**EXERCISE**. Your answer should be the lines below from the one with "Task: Open Personalizar" to the one with "Select the lower", both included, given again exactly and with nothing added.

**EXERCISE MATERIAL**.

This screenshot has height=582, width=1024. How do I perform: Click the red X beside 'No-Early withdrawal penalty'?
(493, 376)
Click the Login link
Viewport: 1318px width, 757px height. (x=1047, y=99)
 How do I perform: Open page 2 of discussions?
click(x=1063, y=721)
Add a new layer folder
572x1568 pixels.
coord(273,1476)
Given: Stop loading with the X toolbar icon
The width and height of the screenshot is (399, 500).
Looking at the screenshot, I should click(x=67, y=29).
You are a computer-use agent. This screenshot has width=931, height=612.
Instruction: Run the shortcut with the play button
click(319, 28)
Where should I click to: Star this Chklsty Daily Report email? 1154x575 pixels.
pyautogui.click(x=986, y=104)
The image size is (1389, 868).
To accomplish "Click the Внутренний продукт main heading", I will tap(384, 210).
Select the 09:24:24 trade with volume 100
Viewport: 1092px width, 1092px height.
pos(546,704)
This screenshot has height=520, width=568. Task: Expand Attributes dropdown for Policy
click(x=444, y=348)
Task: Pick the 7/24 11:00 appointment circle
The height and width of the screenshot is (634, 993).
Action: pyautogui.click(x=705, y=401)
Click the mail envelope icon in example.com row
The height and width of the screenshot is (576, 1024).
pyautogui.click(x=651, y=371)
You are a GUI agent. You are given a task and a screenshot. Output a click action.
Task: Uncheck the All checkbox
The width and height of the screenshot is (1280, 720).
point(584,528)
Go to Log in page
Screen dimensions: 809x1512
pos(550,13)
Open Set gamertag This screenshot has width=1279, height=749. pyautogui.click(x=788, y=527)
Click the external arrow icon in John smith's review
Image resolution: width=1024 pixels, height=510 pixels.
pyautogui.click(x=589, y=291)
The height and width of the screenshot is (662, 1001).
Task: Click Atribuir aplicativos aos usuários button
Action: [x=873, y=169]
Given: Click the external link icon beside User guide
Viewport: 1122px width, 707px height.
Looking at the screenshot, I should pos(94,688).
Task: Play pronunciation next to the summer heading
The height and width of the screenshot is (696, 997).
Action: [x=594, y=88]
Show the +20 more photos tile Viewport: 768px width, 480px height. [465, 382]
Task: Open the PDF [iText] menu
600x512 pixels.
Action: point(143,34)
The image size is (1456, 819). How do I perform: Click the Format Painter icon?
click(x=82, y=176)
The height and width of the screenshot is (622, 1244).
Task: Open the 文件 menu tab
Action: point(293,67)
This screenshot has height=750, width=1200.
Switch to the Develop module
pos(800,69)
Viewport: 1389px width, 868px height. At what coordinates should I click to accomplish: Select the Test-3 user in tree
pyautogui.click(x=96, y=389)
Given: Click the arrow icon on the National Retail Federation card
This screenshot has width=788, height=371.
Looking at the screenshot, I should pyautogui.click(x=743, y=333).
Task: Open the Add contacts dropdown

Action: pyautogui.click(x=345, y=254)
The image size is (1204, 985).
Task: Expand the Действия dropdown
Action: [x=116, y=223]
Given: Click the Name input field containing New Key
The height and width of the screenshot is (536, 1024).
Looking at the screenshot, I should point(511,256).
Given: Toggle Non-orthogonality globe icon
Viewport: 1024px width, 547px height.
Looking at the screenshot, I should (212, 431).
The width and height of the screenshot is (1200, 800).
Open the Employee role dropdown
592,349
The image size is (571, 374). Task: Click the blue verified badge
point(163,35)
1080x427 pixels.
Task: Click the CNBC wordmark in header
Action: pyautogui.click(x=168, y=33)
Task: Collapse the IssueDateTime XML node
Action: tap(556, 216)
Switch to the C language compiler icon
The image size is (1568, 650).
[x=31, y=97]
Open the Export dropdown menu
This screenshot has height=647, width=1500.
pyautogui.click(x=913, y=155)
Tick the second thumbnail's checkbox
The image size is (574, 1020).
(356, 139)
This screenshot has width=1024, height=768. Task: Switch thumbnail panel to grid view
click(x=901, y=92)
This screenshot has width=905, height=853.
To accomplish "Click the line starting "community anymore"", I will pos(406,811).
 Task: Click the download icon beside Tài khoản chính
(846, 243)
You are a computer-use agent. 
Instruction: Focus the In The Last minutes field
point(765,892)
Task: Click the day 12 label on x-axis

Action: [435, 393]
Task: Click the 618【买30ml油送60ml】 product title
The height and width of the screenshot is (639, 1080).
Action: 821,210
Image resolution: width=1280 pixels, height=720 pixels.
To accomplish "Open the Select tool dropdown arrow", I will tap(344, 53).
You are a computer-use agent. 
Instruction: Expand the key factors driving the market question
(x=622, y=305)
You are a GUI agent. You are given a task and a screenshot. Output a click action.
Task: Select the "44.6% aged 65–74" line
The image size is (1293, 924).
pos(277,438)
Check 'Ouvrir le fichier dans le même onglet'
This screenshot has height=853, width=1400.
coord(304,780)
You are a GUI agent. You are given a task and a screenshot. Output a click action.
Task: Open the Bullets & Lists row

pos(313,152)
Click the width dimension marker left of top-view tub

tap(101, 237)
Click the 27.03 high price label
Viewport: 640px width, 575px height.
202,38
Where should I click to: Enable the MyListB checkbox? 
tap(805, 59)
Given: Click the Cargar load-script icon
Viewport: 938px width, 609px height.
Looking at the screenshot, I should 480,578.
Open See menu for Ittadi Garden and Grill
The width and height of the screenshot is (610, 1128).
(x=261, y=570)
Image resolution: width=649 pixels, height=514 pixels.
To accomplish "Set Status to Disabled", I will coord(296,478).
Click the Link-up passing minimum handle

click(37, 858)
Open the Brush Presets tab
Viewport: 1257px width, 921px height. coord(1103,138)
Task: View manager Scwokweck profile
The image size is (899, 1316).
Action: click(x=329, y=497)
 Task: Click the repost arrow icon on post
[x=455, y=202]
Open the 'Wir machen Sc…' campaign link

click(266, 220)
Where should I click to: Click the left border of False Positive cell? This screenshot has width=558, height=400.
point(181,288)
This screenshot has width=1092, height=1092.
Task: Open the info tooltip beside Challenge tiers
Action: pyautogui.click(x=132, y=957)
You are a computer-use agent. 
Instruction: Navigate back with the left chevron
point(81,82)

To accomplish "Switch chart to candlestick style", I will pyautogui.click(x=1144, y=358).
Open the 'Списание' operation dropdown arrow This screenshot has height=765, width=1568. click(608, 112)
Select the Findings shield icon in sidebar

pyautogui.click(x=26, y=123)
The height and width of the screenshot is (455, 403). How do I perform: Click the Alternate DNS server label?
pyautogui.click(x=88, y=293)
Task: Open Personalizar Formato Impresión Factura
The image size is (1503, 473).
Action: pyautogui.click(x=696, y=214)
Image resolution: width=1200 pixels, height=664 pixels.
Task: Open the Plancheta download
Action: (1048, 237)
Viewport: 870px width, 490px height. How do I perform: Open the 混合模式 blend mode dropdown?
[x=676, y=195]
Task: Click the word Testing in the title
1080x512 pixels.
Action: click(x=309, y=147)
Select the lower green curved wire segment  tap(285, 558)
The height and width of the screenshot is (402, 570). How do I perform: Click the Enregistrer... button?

**WRITTEN SOLUTION**.
Task: Open Personalizar Formato Impresión Factura
The image size is (1503, 473).
Action: pyautogui.click(x=696, y=214)
Image resolution: width=1200 pixels, height=664 pixels.
Task: Open the Plancheta download
Action: (1048, 237)
Viewport: 870px width, 490px height. How do I perform: Open the 混合模式 blend mode dropdown?
[x=676, y=195]
Task: Click the word Testing in the title
1080x512 pixels.
Action: click(x=309, y=147)
Select the lower green curved wire segment  tap(285, 558)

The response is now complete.